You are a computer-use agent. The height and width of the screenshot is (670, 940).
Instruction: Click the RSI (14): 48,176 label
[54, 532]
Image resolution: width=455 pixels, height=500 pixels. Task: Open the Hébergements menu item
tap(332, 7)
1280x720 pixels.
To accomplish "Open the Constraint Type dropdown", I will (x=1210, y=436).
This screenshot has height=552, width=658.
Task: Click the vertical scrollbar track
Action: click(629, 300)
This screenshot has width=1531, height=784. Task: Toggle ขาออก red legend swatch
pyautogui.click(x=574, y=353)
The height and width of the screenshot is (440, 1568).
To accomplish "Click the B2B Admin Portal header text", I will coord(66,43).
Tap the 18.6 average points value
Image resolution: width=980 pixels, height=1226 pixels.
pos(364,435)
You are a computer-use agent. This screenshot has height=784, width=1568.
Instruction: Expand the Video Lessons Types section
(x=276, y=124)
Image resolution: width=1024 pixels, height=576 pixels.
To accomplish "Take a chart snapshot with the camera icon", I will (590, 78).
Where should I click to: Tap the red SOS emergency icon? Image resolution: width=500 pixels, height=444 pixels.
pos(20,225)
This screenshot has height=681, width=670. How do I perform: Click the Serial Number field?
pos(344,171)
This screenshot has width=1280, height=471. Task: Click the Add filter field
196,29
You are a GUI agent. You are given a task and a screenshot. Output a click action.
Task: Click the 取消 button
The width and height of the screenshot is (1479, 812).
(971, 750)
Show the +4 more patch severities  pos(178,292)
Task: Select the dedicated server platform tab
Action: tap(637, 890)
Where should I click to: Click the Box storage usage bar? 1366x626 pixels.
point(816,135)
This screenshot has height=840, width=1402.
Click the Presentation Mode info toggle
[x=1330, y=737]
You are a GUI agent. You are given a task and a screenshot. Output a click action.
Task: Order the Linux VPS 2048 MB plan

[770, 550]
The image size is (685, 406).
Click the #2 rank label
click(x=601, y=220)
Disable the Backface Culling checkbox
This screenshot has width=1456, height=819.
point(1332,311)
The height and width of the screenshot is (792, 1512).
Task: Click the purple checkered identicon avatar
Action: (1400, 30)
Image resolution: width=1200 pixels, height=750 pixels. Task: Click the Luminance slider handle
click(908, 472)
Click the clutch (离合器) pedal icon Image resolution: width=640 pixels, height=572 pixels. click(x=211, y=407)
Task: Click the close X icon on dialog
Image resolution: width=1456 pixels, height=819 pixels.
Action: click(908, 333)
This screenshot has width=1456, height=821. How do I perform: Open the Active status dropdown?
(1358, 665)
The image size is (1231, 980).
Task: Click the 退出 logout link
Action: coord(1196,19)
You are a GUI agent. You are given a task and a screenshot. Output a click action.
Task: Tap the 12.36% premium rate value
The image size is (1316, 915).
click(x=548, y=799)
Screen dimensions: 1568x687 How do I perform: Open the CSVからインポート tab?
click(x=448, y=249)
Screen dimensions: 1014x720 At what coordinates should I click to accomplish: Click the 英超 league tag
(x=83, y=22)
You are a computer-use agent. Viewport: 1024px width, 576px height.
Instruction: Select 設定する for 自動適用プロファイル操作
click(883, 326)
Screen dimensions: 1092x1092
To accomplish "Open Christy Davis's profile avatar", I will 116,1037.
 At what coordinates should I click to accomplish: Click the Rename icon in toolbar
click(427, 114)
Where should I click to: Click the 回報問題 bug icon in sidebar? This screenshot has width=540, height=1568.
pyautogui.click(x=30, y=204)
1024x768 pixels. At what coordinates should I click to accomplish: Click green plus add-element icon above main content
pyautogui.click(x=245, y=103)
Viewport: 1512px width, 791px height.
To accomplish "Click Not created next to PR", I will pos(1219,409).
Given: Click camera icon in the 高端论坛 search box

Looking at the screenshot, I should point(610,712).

What is required =>
Can you reproduce every one of the records above line for line, with no changes?

Worked answer =>
You are a computer-use agent. The height and width of the screenshot is (670, 940).
Instruction: Click the RSI (14): 48,176 label
[54, 532]
Image resolution: width=455 pixels, height=500 pixels. Task: Open the Hébergements menu item
tap(332, 7)
1280x720 pixels.
To accomplish "Open the Constraint Type dropdown", I will (x=1210, y=436).
This screenshot has height=552, width=658.
Task: Click the vertical scrollbar track
Action: click(629, 300)
This screenshot has width=1531, height=784. Task: Toggle ขาออก red legend swatch
pyautogui.click(x=574, y=353)
The height and width of the screenshot is (440, 1568).
To accomplish "Click the B2B Admin Portal header text", I will coord(66,43).
Tap the 18.6 average points value
Image resolution: width=980 pixels, height=1226 pixels.
pos(364,435)
You are a computer-use agent. This screenshot has height=784, width=1568.
Instruction: Expand the Video Lessons Types section
(x=276, y=124)
Image resolution: width=1024 pixels, height=576 pixels.
To accomplish "Take a chart snapshot with the camera icon", I will (590, 78).
Where should I click to: Tap the red SOS emergency icon? Image resolution: width=500 pixels, height=444 pixels.
pos(20,225)
This screenshot has height=681, width=670. How do I perform: Click the Serial Number field?
pos(344,171)
This screenshot has width=1280, height=471. Task: Click the Add filter field
196,29
You are a GUI agent. You are given a task and a screenshot. Output a click action.
Task: Click the 取消 button
The width and height of the screenshot is (1479, 812).
(971, 750)
Show the +4 more patch severities  pos(178,292)
Task: Select the dedicated server platform tab
Action: tap(637, 890)
Where should I click to: Click the Box storage usage bar? 1366x626 pixels.
point(816,135)
This screenshot has height=840, width=1402.
Click the Presentation Mode info toggle
[x=1330, y=737]
You are a GUI agent. You are given a task and a screenshot. Output a click action.
Task: Order the Linux VPS 2048 MB plan

[770, 550]
The image size is (685, 406).
Click the #2 rank label
click(x=601, y=220)
Disable the Backface Culling checkbox
This screenshot has width=1456, height=819.
point(1332,311)
The height and width of the screenshot is (792, 1512).
Task: Click the purple checkered identicon avatar
Action: (1400, 30)
Image resolution: width=1200 pixels, height=750 pixels. Task: Click the Luminance slider handle
click(908, 472)
Click the clutch (离合器) pedal icon Image resolution: width=640 pixels, height=572 pixels. click(x=211, y=407)
Task: Click the close X icon on dialog
Image resolution: width=1456 pixels, height=819 pixels.
Action: click(908, 333)
This screenshot has width=1456, height=821. How do I perform: Open the Active status dropdown?
(1358, 665)
The image size is (1231, 980).
Task: Click the 退出 logout link
Action: coord(1196,19)
You are a GUI agent. You are given a task and a screenshot. Output a click action.
Task: Tap the 12.36% premium rate value
The image size is (1316, 915).
click(x=548, y=799)
Screen dimensions: 1568x687 How do I perform: Open the CSVからインポート tab?
click(x=448, y=249)
Screen dimensions: 1014x720 At what coordinates should I click to accomplish: Click the 英超 league tag
(x=83, y=22)
You are a computer-use agent. Viewport: 1024px width, 576px height.
Instruction: Select 設定する for 自動適用プロファイル操作
click(883, 326)
Screen dimensions: 1092x1092
To accomplish "Open Christy Davis's profile avatar", I will 116,1037.
 At what coordinates should I click to accomplish: Click the Rename icon in toolbar
click(427, 114)
Where should I click to: Click the 回報問題 bug icon in sidebar? This screenshot has width=540, height=1568.
pyautogui.click(x=30, y=204)
1024x768 pixels. At what coordinates should I click to accomplish: Click green plus add-element icon above main content
pyautogui.click(x=245, y=103)
Viewport: 1512px width, 791px height.
To accomplish "Click Not created next to PR", I will pos(1219,409).
Given: Click camera icon in the 高端论坛 search box

Looking at the screenshot, I should point(610,712).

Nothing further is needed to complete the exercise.